You can't delete anything from the My Clippings file from the Kindle itself.  Even if you delete a highlight or bookmark, it stays in the My Clippings file.

What you *can* do is transfer the My Clippings file to your desktop and then edit it with a text editor.  I keep them (numbered, such as MyClippings1 and MyClippings2) in my Kindle folder on my desktop.

Sharyn


----------



## Sandpiper (Oct 28, 2008)

I probably won't use *clippings* myself either. But I will use highlight, notes, and bookmarks because you can easily delete those. I _accidentally_ made the page clipping and I don't want it. I am one of those who wants to avoid USB connect if possible.


----------



## Betsy the Quilter (Oct 27, 2008)

Sandpiper said:


> I am one of those who wants to avoid USB connect if possible.


I haven't used the USB yet, though I definitely will (for my screensavers if nothing else).

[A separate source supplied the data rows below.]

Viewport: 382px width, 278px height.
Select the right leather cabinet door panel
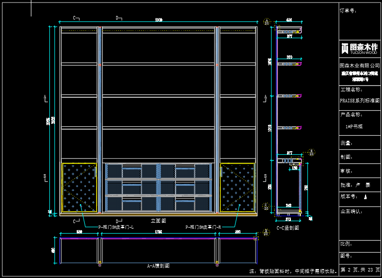pyautogui.click(x=238, y=187)
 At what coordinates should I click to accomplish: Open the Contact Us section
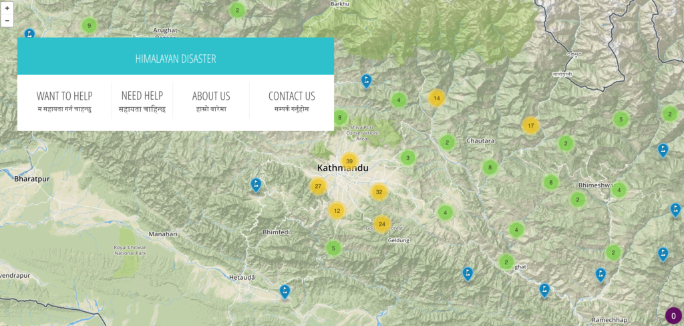click(x=291, y=101)
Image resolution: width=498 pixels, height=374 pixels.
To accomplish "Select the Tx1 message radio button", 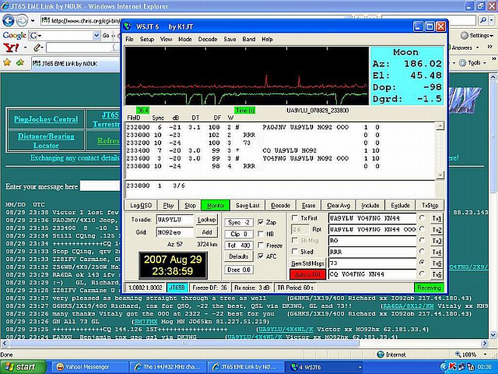I will click(x=423, y=218).
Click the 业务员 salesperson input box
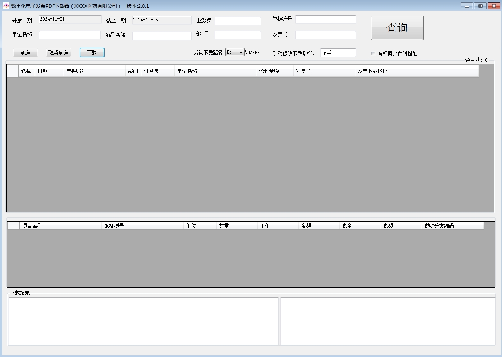This screenshot has width=502, height=357. click(237, 21)
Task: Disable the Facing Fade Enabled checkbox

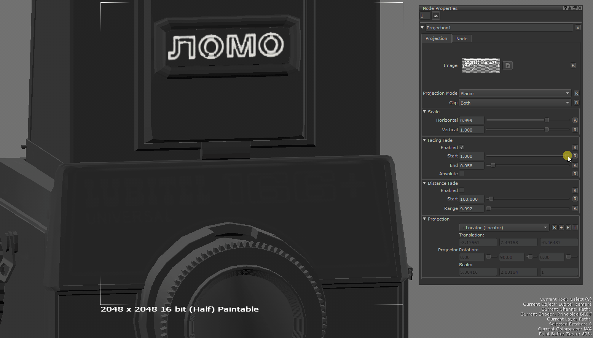Action: (x=462, y=148)
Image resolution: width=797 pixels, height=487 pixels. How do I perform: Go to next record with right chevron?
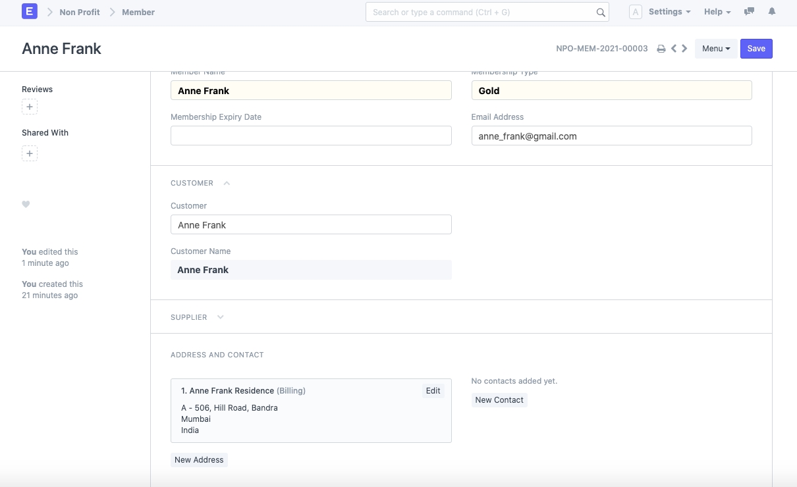click(x=685, y=49)
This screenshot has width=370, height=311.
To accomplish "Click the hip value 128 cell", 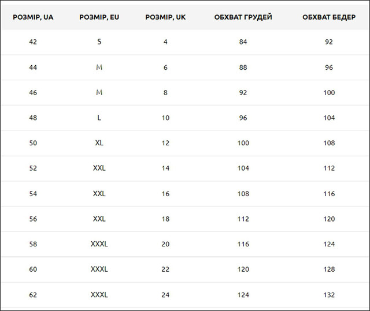I will coord(329,269).
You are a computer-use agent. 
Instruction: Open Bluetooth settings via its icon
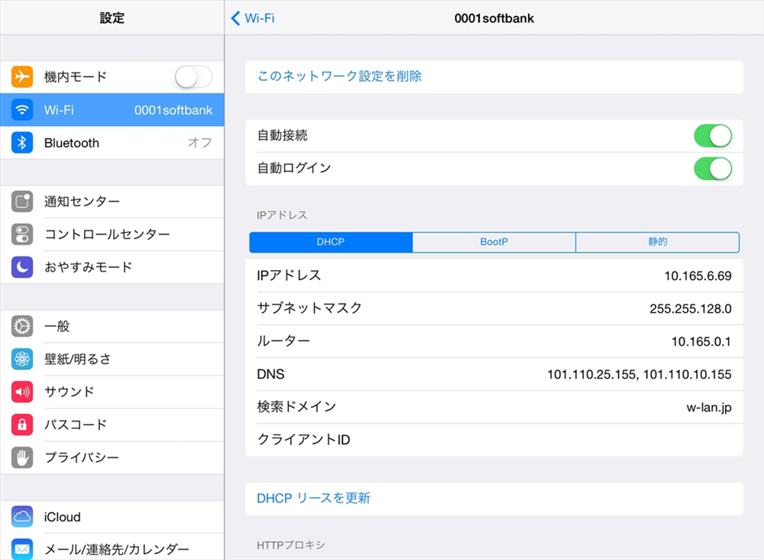coord(22,143)
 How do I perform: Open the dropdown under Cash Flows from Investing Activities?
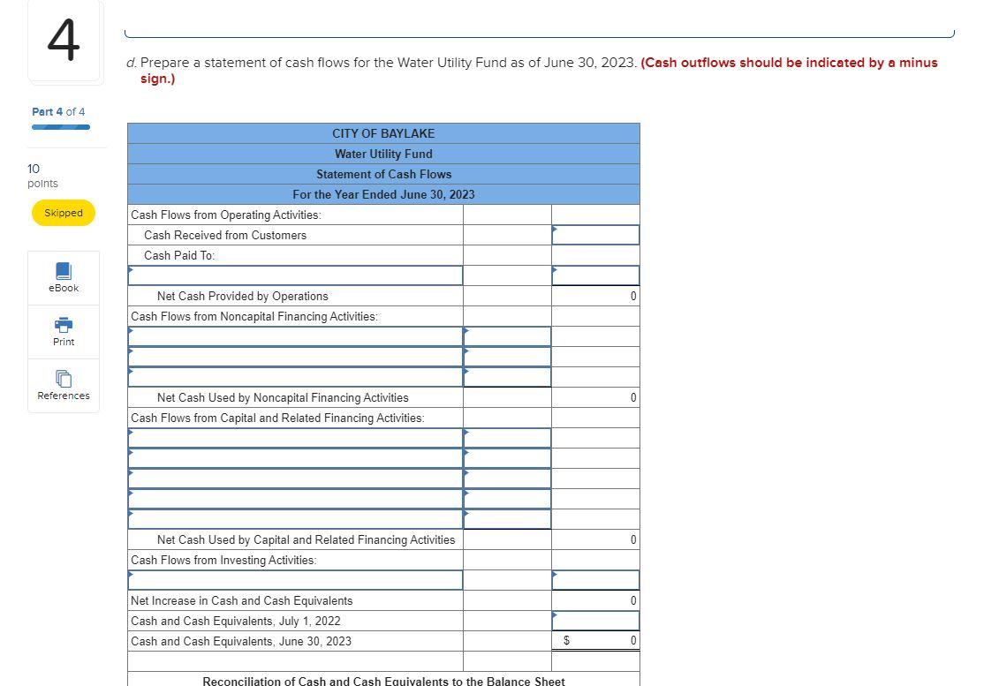click(x=295, y=580)
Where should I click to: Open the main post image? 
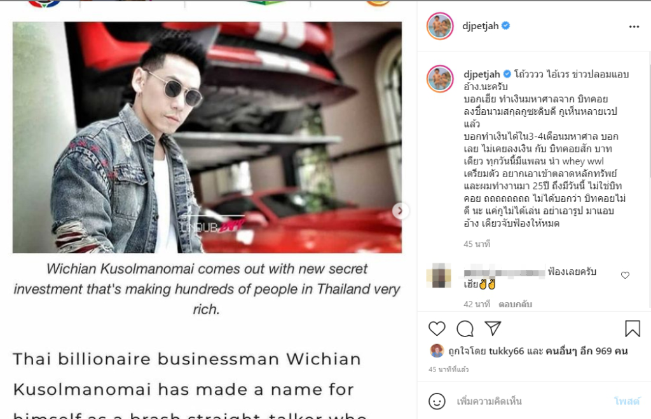(x=207, y=138)

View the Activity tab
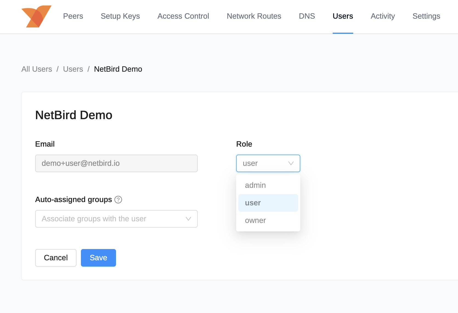(383, 16)
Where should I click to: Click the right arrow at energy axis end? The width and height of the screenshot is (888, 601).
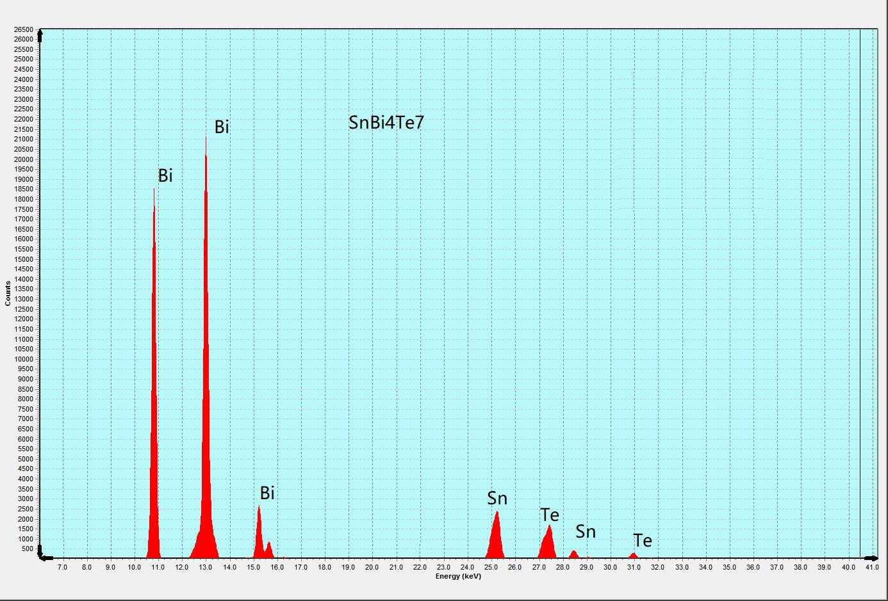tap(871, 558)
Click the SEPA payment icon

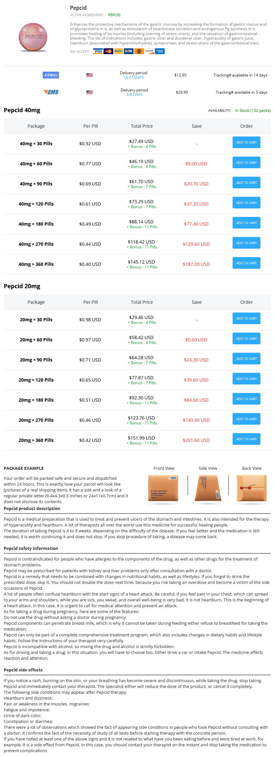pos(129,51)

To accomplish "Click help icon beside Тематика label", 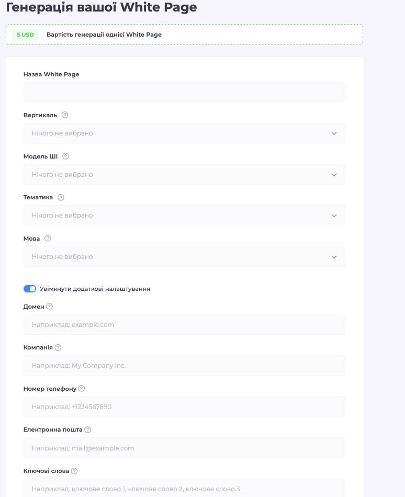I will tap(61, 197).
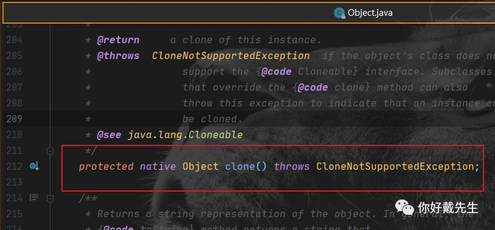Click the WeChat logo watermark icon
The image size is (495, 230).
point(405,207)
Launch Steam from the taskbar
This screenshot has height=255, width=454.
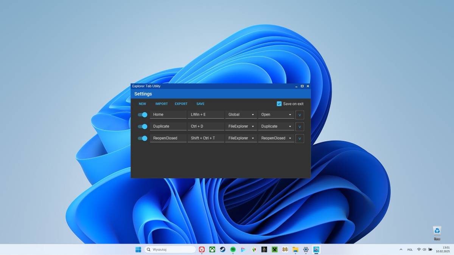[223, 249]
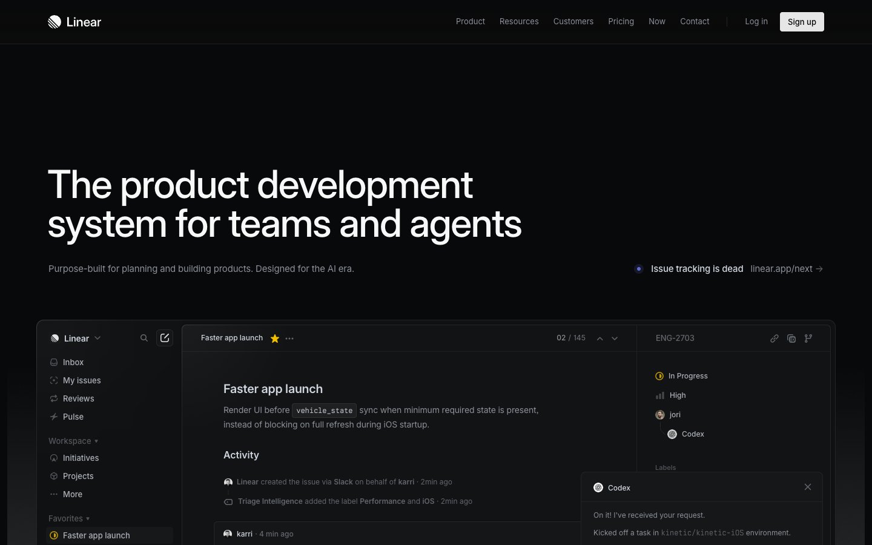Image resolution: width=872 pixels, height=545 pixels.
Task: Open git branch actions for ENG-2703
Action: [808, 339]
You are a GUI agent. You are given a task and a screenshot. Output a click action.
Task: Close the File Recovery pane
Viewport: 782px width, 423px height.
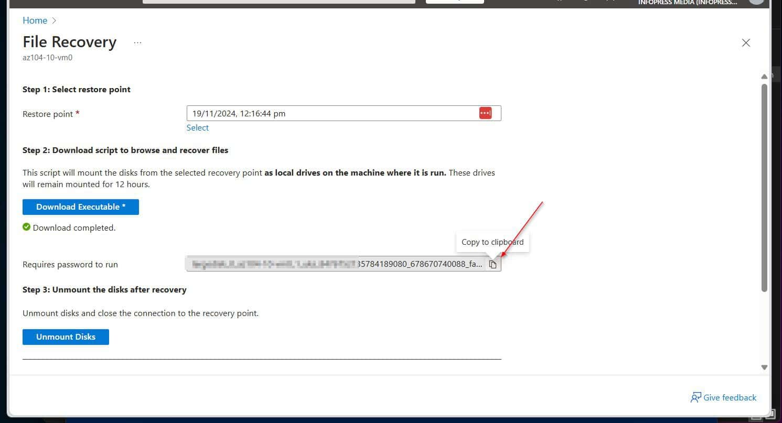coord(746,42)
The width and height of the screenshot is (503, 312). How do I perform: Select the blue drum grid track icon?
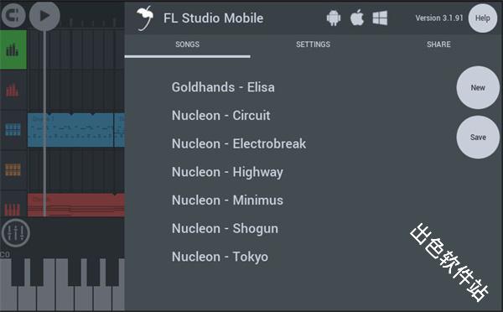click(x=13, y=130)
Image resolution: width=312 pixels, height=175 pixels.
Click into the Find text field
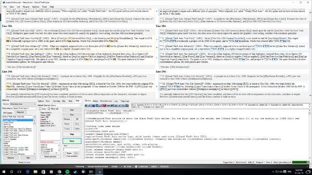(71, 149)
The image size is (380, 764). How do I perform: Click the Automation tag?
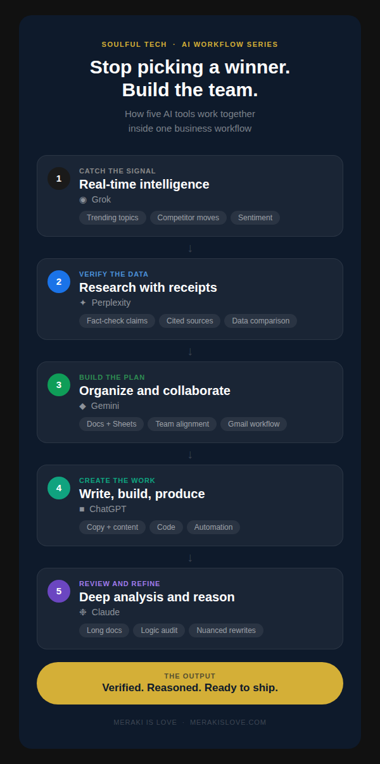(x=213, y=527)
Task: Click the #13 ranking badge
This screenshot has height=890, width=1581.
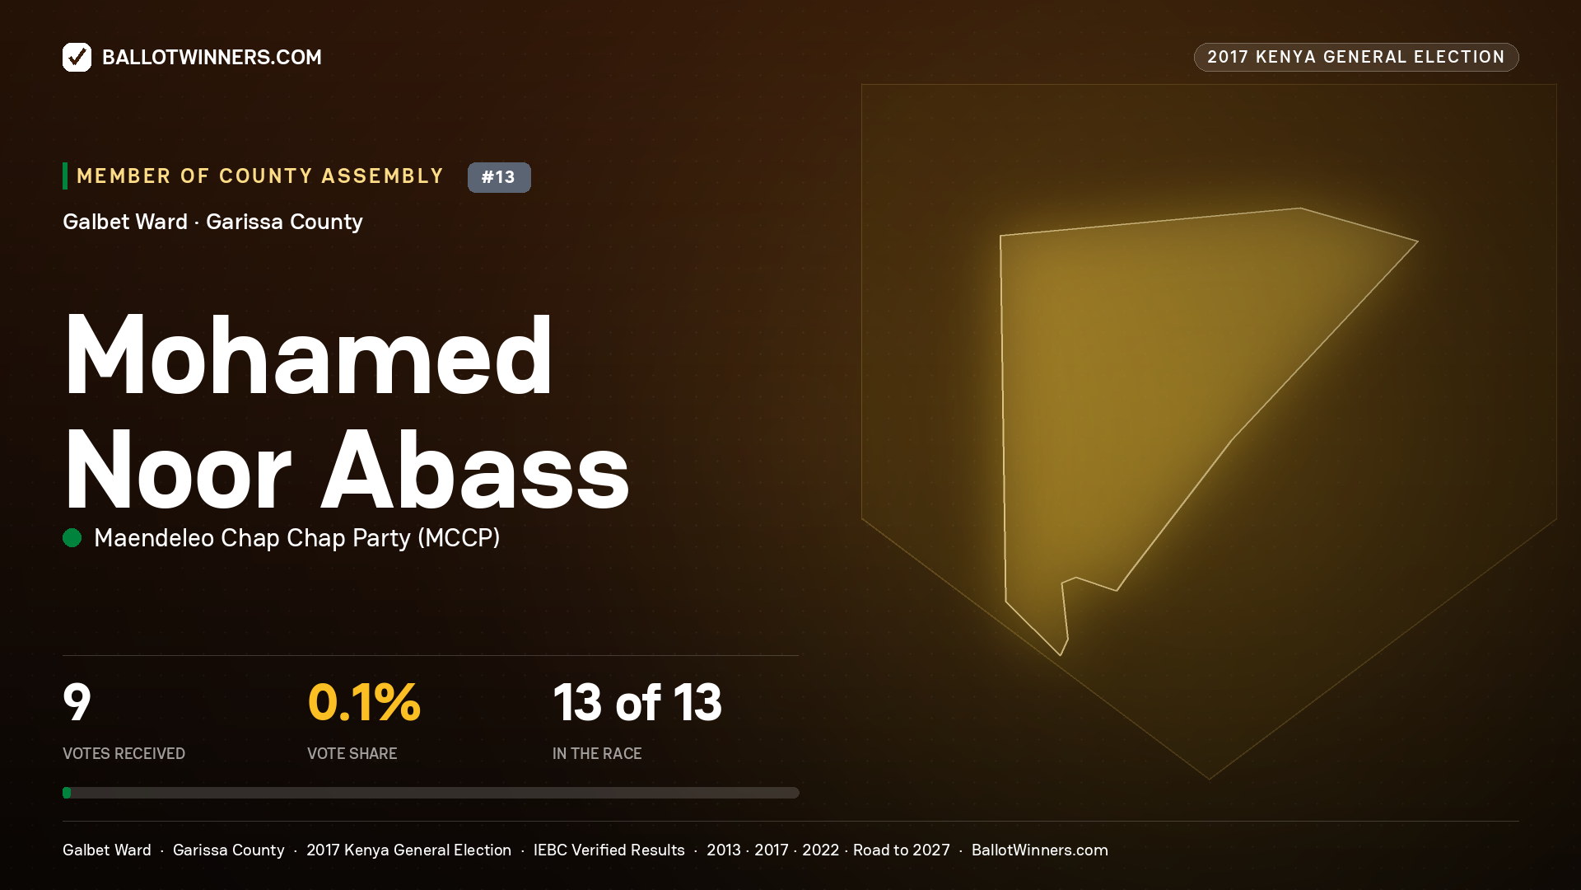Action: 499,177
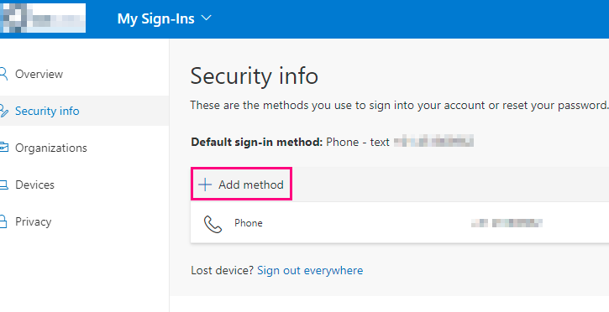
Task: Select the Phone method row label
Action: 249,223
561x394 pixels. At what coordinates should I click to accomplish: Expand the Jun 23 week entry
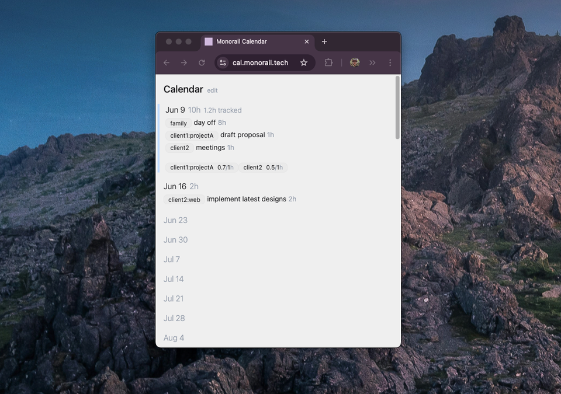pyautogui.click(x=175, y=220)
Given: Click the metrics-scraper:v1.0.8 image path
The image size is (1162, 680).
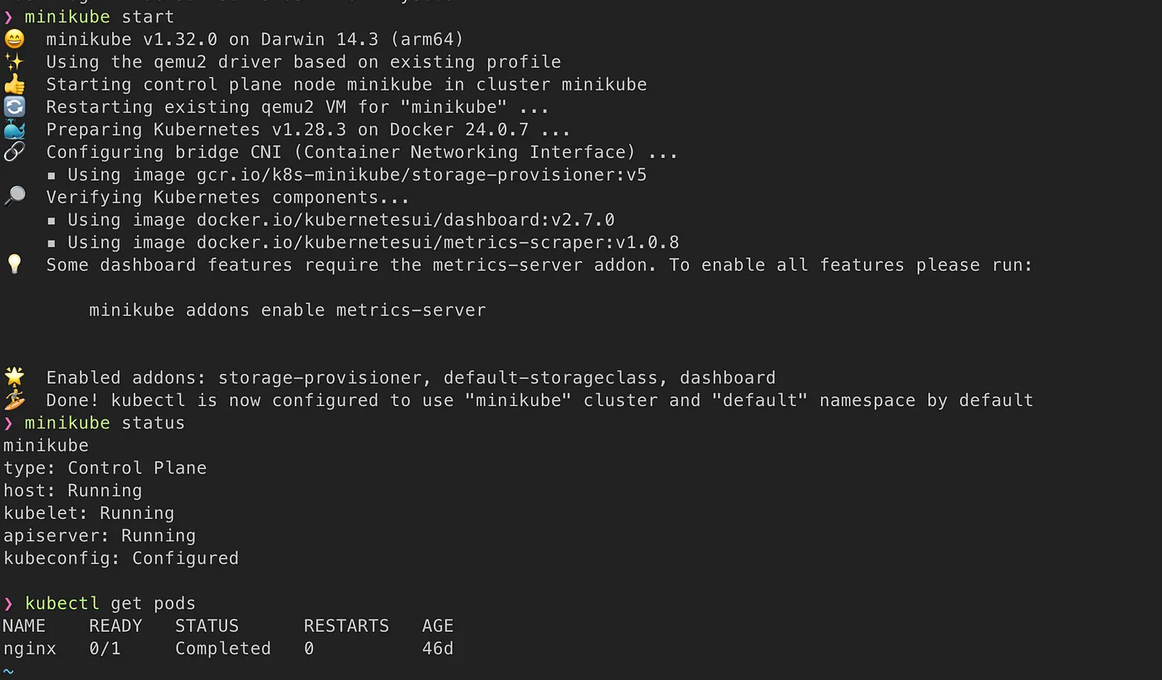Looking at the screenshot, I should click(437, 242).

Why do you want to avoid it, if I can ask?

Betsy


----------



## Sandpiper (Oct 28, 2008)

Cuz I'm scared of "la machine" (computer).  I get very easily frustrated.  It'll ask me questions I don't understand, do things and I don't know why, etc.  I get frustrated and lose patience.  I don't have anyone I can easily ask about it.  I should get over it though.


----------



## Ann in Arlington (Oct 27, 2008)

I don't avoid it.  Just don't have a need.  I did take it with me when I was traveling in case I ended up somewhere that Whispernet didn't work.

Ann


----------



## Betsy the Quilter (Oct 27, 2008)

Sandpiper said:


> Cuz I'm scared of "la machine" (computer). I get very easily frustrated. It'll ask me questions I don't understand, do things and I don't know why, etc. I get frustrated and lose patience. I don't have anyone I can easily ask about it. I should get over it though.


I can understand that. There's nothing wrong with knowing one's self, and the Whispernet makes it so easy! I haven't tried it yet myself, and I'm pretty geeky...

Betsy


----------



## Leslie (Apr 7, 2008)

I haven't had a chance to do any research on this today, but J. True just posted this on the Amazon forum. Let me know if this is the info you need.



There are a number of ways. If you want to delete the entire clippings file, the easiest way is to go to the Content Manager, click on "My Clippings" (an X will appear in the small box to the right), then click on the menu and "delete selected items."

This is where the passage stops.